───── Text section ─────

ADC
Warning
The maximum acquisition voltage for SARADC on Rockchip platforms is 1.8V. Overvoltage use is strictly prohibited! The maximum acquisition voltage for GPADC on Allwinner platforms is 1.8 V, and for LRADC it is 1.266V. Overvoltage use is strictly prohibited!
The expansion pin ADC pin information for Rockchip platforms is as follows:
| Board | SoC | Platform | Expansion Pins |
|---|---|---|---|
| K1 | RK3568 | Rockchip | SARADC X1 |
| K1B | RK3568 | Rockchip | SARADC X1 |
| K3 | RK3562 | Rockchip | SARADC X1 |
| K7 | RK3576 | Rockchip | SARADC X3 |
| K7C | RK3576 | Rockchip | SARADC X3 |
| K8 | RK3588 | Rockchip | SARADC X1 |
The expansion pin ADC pin information for Allwinner platforms is as follows:
| Board | SoC | Platform | Expansion Pins |
|---|---|---|---|
| K2B | H618 | Allwinner | None |
| K2C | H618 | Allwinner | None |
| K4B | T113 | Allwinner | GPADC X1 |
| K5C | A133 | Allwinner | LRADC X1 |
Terminology
| Term | Description |
|---|---|
| ADC | Analog-to-Digital Converter |
| SARADC | Successive Approximation ADC |
| GPADC | General Purpose ADC |
| LRADC | Low Rate ADC |
Specifications
| ADC | Resolution | Max Sample Rate | Voltage Range |
|---|---|---|---|
| SARADC | 12-bit | 1MHz | 0~1.8V |
| GPADC | 12-bit | 1MHz | 0~1.8V |
| LRADC | 6-bit | 2KHz | 0~1.266 V |
DTS Configuration
DTS configurations vary across platforms. Please check the corresponding DTS node configuration based on the motherboard's platform.
An example node configuration for SARADC on Rockchip platforms is as follows:
saradc: adc@ff280000 {
compatible = "rockchip,saradc";
reg = <0xff280000 0x1000>;
clocks = <&cru SCLK_SARADC>;
clock-names = "saradc";
resets = <&cru SRST_SARADC>;
reset-names = "saradc";
#io-channel-cells = <1>;
status = "okay";
};
An example node configuration for GPADC on Allwinner platforms is as follows:
/*
* channel_num: Maxinum number of channels supported on the platform.
* channel_select: channel enable slection. channel0:0x01 channel1:0x02 channel2:0x04 channel3:0x08
* channel_data_select: channel data enable. channel0:0x01 channel1:0x02 channel2:0x04 channel3:0x08.
* channel_compare_select: compare function enable channel0:0x01 channel1:0x02 channel2:0x04 channel3:0x08.
* channel_cld_select: compare function low data enable setection: channel0:0x01 channel1:0x02 channel2:0x04 channel3:0x08.
* channel_chd_select: compare function hig data enable setection: channel0:0x01 channel1:0x02 channel2:0x04 channel3:0x08.

───── Information shown ─────

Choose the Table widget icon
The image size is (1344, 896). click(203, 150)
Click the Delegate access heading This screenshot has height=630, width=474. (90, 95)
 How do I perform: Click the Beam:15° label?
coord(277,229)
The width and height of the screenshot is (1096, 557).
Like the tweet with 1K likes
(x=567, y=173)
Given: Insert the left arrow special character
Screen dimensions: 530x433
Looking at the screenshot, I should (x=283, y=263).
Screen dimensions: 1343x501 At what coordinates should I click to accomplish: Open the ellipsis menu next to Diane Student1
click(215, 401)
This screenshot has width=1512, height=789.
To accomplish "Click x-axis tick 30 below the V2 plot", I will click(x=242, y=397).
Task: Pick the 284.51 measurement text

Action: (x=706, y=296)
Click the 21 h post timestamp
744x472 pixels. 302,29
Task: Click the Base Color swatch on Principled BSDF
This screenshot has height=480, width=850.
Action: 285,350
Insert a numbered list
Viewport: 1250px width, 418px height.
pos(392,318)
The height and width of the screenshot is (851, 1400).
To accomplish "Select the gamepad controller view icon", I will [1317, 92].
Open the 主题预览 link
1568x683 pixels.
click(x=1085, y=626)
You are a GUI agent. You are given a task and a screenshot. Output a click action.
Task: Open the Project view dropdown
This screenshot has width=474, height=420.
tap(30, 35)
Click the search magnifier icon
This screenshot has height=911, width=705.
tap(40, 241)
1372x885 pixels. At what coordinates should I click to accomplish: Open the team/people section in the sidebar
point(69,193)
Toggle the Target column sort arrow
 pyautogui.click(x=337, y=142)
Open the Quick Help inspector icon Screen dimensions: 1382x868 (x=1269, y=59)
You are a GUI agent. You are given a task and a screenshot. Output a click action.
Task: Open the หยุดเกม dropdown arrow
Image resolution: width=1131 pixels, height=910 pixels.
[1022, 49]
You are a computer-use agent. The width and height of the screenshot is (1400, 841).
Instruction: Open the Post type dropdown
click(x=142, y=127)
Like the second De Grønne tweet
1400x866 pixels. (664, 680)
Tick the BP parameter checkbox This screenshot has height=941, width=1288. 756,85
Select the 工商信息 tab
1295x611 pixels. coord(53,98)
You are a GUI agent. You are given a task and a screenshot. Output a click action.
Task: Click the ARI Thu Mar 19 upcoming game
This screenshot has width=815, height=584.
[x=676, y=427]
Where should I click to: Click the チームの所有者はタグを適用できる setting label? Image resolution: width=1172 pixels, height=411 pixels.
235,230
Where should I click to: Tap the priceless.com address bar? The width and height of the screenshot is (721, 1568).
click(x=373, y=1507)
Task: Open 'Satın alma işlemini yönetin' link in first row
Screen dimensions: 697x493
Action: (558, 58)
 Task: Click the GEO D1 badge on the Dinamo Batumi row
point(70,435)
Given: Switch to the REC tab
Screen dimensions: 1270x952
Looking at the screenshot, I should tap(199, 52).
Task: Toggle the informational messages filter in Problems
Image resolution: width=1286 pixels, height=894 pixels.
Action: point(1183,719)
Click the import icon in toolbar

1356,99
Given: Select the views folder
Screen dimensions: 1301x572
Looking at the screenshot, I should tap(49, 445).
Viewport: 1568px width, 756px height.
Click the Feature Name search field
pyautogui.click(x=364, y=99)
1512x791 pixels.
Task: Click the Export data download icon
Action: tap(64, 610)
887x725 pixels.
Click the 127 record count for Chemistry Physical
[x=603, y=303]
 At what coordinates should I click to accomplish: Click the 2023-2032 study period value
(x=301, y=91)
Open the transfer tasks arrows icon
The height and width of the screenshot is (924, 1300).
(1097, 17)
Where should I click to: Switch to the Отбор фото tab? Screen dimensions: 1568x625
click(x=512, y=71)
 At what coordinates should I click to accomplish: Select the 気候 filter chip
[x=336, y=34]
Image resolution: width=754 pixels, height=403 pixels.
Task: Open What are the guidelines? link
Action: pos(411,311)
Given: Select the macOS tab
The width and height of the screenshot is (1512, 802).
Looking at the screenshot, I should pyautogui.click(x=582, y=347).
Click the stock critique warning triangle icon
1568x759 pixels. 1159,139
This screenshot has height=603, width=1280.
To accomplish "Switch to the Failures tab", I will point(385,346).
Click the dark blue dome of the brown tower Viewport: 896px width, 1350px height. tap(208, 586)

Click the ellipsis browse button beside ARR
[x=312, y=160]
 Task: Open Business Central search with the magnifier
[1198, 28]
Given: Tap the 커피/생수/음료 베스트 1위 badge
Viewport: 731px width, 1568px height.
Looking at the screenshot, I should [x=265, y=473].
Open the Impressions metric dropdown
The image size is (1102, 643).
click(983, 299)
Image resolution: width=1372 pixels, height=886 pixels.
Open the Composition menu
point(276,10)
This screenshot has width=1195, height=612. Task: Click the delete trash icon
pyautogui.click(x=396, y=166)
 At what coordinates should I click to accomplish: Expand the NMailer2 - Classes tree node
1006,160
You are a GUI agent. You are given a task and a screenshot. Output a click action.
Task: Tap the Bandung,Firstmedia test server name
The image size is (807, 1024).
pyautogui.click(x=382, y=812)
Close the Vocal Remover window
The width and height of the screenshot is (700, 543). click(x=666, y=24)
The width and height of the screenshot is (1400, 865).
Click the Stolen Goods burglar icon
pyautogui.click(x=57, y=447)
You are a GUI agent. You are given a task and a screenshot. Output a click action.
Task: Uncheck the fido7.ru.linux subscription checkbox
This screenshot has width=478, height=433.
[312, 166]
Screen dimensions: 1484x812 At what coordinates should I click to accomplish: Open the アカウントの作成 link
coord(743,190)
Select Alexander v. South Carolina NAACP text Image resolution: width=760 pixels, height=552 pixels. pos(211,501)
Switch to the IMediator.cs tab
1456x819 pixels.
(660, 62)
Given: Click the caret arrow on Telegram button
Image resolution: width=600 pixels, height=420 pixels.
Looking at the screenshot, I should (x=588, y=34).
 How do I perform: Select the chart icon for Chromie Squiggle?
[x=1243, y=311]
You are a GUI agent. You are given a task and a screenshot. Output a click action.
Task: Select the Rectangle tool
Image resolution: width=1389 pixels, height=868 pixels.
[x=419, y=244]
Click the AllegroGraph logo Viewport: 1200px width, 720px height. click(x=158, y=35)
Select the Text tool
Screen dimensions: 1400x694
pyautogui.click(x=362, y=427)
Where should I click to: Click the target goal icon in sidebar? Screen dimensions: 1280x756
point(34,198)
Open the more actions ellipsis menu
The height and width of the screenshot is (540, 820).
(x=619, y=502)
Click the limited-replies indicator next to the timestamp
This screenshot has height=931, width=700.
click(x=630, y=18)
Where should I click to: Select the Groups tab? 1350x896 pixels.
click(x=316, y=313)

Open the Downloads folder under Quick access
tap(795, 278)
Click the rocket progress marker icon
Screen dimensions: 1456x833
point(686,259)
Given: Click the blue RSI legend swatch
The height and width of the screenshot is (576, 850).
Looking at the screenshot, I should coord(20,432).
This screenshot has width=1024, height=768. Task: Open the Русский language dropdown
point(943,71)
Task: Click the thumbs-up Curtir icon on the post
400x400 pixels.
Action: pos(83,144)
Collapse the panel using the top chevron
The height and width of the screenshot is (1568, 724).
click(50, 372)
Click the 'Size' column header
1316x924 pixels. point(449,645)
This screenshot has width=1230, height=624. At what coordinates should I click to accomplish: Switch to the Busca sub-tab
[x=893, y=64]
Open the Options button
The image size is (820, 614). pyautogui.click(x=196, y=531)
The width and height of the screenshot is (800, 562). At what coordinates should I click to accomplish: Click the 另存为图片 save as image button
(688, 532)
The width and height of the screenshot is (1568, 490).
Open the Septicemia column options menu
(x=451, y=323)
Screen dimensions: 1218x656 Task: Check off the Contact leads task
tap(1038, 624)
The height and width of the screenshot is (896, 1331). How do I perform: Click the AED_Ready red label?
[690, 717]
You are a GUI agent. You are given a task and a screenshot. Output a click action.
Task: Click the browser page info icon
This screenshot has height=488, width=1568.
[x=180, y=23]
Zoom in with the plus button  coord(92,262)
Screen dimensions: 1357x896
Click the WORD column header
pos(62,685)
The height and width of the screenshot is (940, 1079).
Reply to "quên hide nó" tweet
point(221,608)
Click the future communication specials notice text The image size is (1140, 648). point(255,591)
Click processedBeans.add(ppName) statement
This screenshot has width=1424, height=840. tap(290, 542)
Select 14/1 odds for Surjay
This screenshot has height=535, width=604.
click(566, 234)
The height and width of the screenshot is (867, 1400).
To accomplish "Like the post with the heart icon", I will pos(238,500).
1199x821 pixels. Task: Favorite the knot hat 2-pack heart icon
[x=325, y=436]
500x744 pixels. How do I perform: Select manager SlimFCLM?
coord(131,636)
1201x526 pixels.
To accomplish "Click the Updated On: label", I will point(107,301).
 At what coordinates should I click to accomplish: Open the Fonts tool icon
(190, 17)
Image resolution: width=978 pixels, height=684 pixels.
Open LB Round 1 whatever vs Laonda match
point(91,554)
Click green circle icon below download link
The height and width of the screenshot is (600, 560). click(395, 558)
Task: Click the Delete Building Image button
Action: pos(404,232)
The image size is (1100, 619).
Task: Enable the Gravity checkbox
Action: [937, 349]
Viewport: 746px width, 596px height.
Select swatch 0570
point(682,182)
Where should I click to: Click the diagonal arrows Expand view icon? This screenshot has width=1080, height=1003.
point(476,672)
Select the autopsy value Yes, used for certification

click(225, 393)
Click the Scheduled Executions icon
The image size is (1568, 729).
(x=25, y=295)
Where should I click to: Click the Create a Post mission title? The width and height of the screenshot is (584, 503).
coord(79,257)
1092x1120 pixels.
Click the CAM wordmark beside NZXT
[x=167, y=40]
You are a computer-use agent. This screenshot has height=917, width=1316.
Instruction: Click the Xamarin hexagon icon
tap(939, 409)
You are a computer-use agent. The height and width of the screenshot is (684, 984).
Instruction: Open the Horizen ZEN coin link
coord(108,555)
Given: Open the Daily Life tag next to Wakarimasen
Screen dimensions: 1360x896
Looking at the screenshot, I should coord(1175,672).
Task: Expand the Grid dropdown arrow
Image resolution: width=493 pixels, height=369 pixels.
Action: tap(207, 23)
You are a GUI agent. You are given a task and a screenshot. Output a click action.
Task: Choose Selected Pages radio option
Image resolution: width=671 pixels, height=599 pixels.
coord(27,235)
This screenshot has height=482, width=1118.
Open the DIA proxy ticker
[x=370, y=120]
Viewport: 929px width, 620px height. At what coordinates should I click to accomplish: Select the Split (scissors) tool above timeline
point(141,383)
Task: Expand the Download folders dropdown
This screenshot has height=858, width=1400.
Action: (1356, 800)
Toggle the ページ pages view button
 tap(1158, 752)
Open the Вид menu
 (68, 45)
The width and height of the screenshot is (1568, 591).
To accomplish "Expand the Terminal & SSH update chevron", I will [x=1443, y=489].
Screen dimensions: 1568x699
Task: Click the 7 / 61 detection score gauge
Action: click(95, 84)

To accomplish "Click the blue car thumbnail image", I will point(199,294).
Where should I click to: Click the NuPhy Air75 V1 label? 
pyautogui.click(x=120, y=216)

─────

### Request
Return the stretch of the ADC guide that starts at "An example node configuration for SARADC" and ends at "on the platform.", copied word for word.

### Exercise response
An example node configuration for SARADC on Rockchip platforms is as follows:
saradc: adc@ff280000 {
compatible = "rockchip,saradc";
reg = <0xff280000 0x1000>;
clocks = <&cru SCLK_SARADC>;
clock-names = "saradc";
resets = <&cru SRST_SARADC>;
reset-names = "saradc";
#io-channel-cells = <1>;
status = "okay";
};
An example node configuration for GPADC on Allwinner platforms is as follows:
/*
* channel_num: Maxinum number of channels supported on the platform.